できあがった便箋は、画用紙のような手触りの紙が使われている。表面には山々や川、本と珈琲、お店に良く居る猫の絵が描かれていて、裏面には、土間からお店の玄関を眺めている絵を描いた。封筒には、普段使っている消しゴムスタンプの庭文庫印が記される予定だ。

「時代が変わる」と、いろんな人がいろんなメディアで語っていた。

どんな風に変わっていくかわたしにはまだわからないし、時代を牽引するような、格好良い最高のオンラインサービスもはじめられないけれど。
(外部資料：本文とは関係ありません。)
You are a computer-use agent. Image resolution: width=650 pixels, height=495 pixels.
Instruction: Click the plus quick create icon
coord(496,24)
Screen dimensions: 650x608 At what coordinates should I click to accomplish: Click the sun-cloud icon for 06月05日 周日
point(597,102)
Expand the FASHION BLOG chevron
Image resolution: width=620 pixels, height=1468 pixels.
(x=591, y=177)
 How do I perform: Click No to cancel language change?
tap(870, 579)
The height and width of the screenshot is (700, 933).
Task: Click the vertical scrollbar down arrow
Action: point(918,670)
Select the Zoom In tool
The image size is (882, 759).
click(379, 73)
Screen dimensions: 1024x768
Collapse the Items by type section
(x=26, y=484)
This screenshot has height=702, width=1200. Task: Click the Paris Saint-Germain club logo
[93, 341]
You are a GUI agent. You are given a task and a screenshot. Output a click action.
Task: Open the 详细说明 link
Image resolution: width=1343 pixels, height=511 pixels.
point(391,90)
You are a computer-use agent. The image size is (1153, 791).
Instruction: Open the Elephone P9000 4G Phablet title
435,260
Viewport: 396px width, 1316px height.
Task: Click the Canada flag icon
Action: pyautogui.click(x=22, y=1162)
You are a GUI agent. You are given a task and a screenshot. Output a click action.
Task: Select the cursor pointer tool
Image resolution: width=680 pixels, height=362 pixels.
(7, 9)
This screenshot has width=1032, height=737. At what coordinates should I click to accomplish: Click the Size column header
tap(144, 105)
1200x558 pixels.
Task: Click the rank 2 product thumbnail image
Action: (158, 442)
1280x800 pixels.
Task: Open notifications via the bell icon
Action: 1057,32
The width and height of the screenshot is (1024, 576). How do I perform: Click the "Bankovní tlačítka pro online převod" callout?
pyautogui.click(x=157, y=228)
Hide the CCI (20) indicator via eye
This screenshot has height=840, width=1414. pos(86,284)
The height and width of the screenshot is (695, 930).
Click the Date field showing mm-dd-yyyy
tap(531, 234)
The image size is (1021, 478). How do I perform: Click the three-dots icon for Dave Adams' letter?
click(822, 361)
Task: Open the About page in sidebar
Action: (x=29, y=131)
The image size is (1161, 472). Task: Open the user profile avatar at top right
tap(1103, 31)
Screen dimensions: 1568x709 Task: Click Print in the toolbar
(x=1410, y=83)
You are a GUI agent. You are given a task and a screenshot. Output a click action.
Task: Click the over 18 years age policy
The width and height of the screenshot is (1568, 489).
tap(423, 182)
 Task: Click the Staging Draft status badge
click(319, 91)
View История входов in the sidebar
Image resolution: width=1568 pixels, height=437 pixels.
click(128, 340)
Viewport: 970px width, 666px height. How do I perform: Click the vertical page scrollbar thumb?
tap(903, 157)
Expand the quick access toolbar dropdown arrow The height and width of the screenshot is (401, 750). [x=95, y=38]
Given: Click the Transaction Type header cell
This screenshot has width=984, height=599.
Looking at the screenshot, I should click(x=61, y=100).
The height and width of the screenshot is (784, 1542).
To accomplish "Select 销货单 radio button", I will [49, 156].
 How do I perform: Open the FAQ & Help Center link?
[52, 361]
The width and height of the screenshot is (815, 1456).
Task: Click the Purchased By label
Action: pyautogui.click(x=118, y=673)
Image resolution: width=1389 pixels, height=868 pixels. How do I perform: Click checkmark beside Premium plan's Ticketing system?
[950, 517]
不格好のわたしたちのまま、クラウドファンディングを支援してくださった方や普段お世話になっている方に、この便箋で手紙を届けることが今は嬉しい。

もらった人は便箋なんて気にしないかもしれない。「そんなことしている場合じゃなくない?」と言われたらその通りなんだけれど、誰かにとっての小さくささやかでも、あたたかい何かになったらいいな、という祈るような気持ちと、それを受け取った人たちがまた庭文庫に遊びに来てくれたらいいな、という一抹の商売心が同時にある。時代がどんなに変わったって、お店をしていく上で、一番大切なのは、目の前の誰かひとりと一緒に居ることだろうって、信じている。

そうして、もう少し先、何ヶ月後か、何年後か、何十年後かわからないけれど、「あのときは、大変だったよね」って笑ってあなたと話をしたい。